2. **Calculate $f(3)$:**
$f(3) = (3)^4 + 6(3)^3 - 18(3)^2$
$f(3) = 81 + 6(27) - 18(9)$
$f(3) = 81 + 162 - 162$
$f(3) = 81$
So, at $x=3$, the value of the function is positive (81).

Finally, we look at our results. At $x=2$, $f(x)$ is negative (-8). At $x=3$, $f(x)$ is positive (81). Since the function is continuous and it goes from a negative value to a positive value between 2 and 3, it *must* have crossed zero at some point in between! That's exactly what the Intermediate Value Theorem tells us. So, yes, there's a real zero hiding in there somewhere between 2 and 3!

Alternative answer

Answer: Yes, there is a real zero between 2 and 3. Explain
This is a question about the Intermediate Value Theorem (IVT) and how polynomial functions are continuous . The solving step is:

First, I know that $f(x)=x^{4}+6 x^{3}-18 x^{2}$ is a polynomial. And guess what? All polynomials are continuous, which means their graph doesn't have any jumps or breaks! This is super important for using the Intermediate Value Theorem.

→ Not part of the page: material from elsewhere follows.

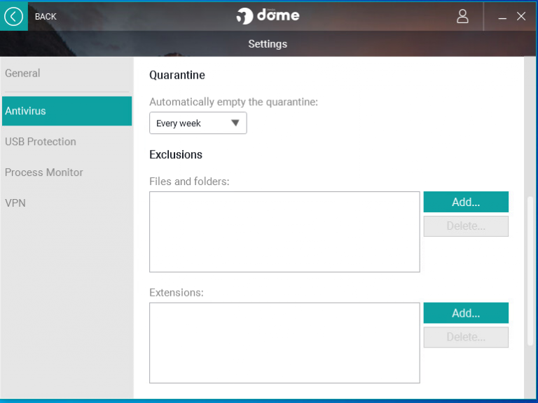Open the VPN settings section
Image resolution: width=538 pixels, height=403 pixels.
(x=15, y=203)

Next, the Intermediate Value Theorem helps us find out if a function crosses a certain value (like zero, in this case) between two points. To use it, I just need to plug in the numbers at the ends of our interval, which are 2 and 3, into the function.

1. Let's find what $f(x)$ is when $x=2$:
$f(2) = (2)^4 + 6(2)^3 - 18(2)^2$
$f(2) = 16 + 6(8) - 18(4)$
$f(2) = 16 + 48 - 72$
$f(2) = 64 - 72$
$f(2) = -8$
So, when $x$ is 2, the function's value is negative.

2. Now, let's find what $f(x)$ is when $x=3$:
$f(3) = (3)^4 + 6(3)^3 - 18(3)^2$
$f(3) = 81 + 6(27) - 18(9)$
$f(3) = 81 + 162 - 162$
$f(3) = 81$
So, when $x$ is 3, the function's value is positive.

Since $f(2)$ is negative (-8) and $f(3)$ is positive (81), and because the function is continuous, the Intermediate Value Theorem tells us that $f(x)$ *must* cross zero somewhere between $x=2$ and $x=3$. Think of it like walking from below sea level (-8) to above sea level (81) – you have to pass through sea level (0) at some point! That point is our real zero!